Toprak Altında...

24.09.2010 18:10
Toprak Altında...

Gözlerini aç. Irak’ta toprağın 2 metre altında kapalı bir yerdesin. Sadece 90 dakika daha soluk almana yetecek kadar hava var. Dış dünyayla tek temasın, pek iyi çekmeyen ve şarjı da bitmek üzere olan gizemli bir cep telefonu. Her geçen saniye ölüme bir adım daha yaklaşıyorsun...

 

SİNOPSİS

Ailesine bağlı bir kamyon sürücüsü olan Paul Conroy eski ahşap bir tabuta CANLI CANLI GÖMÜLMÜŞ halde uyanır. Buraya onu kimin neden koyduğunu bilemese de, bu karabasandan kurtulmasına yardım edebilecek tek şey elindeki cep telefonudur. Zamana karşı verdiği bu savaşta en büyük düşmanları telefonun iyi çekmemesi, şarjının az kalması ve havasızlıktır: Paul’ün elinde buradan kurtulması için sadece 90 dakika vardır.

---*---

> _Yazılı Alıştırma A_
Film tanıtım metnini hiçbir değişiklik yapmadan baştan sona yeniden yazınız.
> _Yazılı Alıştırma B_
Kayıtlarda "Tap the GT Glasgow Times logo" ifadesini içeren satır ile "pyautogui.click(x=785, y=509)" ifadesini içeren satır arasındaki satırları, bu iki satır da dâhil olmak üzere, "Sprint 3" yerine "Sprint 4" koyarak ve geri kalan her şeyi aynen koruyarak yeniden yazınız. Yalnızca bu satırları veriniz.

---*---

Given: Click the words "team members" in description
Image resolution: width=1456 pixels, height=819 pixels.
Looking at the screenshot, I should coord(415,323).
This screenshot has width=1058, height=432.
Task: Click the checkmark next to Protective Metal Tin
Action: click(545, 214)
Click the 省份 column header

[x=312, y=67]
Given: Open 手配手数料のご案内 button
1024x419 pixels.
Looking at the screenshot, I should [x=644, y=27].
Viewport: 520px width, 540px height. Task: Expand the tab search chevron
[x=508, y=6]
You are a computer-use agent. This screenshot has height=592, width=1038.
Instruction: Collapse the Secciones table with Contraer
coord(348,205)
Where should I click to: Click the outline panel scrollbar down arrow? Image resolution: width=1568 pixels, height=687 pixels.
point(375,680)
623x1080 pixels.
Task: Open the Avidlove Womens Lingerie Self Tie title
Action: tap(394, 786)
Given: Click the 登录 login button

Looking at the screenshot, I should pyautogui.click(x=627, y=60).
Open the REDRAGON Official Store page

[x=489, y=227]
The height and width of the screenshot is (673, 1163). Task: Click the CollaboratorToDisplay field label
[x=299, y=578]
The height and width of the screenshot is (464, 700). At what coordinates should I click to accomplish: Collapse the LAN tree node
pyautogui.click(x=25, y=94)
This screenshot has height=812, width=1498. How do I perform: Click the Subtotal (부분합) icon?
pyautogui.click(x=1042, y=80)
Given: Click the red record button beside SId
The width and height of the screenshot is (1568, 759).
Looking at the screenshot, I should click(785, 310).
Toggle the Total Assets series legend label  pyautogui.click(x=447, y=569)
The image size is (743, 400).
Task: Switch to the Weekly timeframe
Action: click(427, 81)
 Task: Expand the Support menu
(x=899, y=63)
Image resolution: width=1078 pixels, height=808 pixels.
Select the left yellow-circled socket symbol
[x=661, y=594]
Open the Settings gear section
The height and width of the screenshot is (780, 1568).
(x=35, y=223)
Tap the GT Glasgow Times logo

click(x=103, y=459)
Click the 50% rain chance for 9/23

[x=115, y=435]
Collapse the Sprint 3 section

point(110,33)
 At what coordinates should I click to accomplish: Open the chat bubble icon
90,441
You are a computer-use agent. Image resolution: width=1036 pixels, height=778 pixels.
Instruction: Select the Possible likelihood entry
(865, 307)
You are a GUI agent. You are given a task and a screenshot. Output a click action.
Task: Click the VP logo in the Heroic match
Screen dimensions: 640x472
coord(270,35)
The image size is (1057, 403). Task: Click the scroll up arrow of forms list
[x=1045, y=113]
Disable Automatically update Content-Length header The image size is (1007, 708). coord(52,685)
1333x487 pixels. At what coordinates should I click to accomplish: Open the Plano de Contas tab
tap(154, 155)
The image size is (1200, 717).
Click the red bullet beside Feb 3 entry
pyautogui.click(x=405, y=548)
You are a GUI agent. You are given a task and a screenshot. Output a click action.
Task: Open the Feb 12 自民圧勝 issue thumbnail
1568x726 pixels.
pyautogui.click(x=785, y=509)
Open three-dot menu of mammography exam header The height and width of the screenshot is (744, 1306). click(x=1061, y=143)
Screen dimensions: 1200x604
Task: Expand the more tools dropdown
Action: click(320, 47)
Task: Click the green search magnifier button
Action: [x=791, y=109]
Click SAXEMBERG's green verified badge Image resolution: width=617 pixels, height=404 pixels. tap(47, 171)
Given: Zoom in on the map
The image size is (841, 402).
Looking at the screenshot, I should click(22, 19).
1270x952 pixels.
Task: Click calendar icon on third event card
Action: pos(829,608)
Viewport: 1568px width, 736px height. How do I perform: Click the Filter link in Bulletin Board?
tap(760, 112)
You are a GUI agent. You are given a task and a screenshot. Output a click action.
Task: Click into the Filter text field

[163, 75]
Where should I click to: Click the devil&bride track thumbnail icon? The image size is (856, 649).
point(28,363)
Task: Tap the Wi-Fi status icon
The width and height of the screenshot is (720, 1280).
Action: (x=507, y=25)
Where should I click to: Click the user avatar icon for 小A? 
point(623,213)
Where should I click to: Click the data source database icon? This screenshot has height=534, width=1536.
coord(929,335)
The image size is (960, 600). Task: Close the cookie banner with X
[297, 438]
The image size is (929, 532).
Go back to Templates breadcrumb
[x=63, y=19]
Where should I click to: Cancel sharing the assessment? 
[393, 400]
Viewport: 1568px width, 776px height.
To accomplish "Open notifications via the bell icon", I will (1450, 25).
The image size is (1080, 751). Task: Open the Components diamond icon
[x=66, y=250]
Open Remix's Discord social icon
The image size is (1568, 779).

---*---

> _Tam Çıktı A_
Toprak Altında...

24.09.2010 18:10
Toprak Altında...

Gözlerini aç. Irak’ta toprağın 2 metre altında kapalı bir yerdesin. Sadece 90 dakika daha soluk almana yetecek kadar hava var. Dış dünyayla tek temasın, pek iyi çekmeyen ve şarjı da bitmek üzere olan gizemli bir cep telefonu. Her geçen saniye ölüme bir adım daha yaklaşıyorsun...

 

SİNOPSİS

Ailesine bağlı bir kamyon sürücüsü olan Paul Conroy eski ahşap bir tabuta CANLI CANLI GÖMÜLMÜŞ halde uyanır. Buraya onu kimin neden koyduğunu bilemese de, bu karabasandan kurtulmasına yardım edebilecek tek şey elindeki cep telefonudur. Zamana karşı verdiği bu savaşta en büyük düşmanları telefonun iyi çekmemesi, şarjının az kalması ve havasızlıktır: Paul’ün elinde buradan kurtulması için sadece 90 dakika vardır.

> _Tam Çıktı B_
Tap the GT Glasgow Times logo

click(x=103, y=459)
Click the 50% rain chance for 9/23

[x=115, y=435]
Collapse the Sprint 4 section

point(110,33)
 At what coordinates should I click to accomplish: Open the chat bubble icon
90,441
You are a computer-use agent. Image resolution: width=1036 pixels, height=778 pixels.
Instruction: Select the Possible likelihood entry
(865, 307)
You are a GUI agent. You are given a task and a screenshot. Output a click action.
Task: Click the VP logo in the Heroic match
Screen dimensions: 640x472
coord(270,35)
The image size is (1057, 403). Task: Click the scroll up arrow of forms list
[x=1045, y=113]
Disable Automatically update Content-Length header The image size is (1007, 708). coord(52,685)
1333x487 pixels. At what coordinates should I click to accomplish: Open the Plano de Contas tab
tap(154, 155)
The image size is (1200, 717).
Click the red bullet beside Feb 3 entry
pyautogui.click(x=405, y=548)
You are a GUI agent. You are given a task and a screenshot. Output a click action.
Task: Open the Feb 12 自民圧勝 issue thumbnail
1568x726 pixels.
pyautogui.click(x=785, y=509)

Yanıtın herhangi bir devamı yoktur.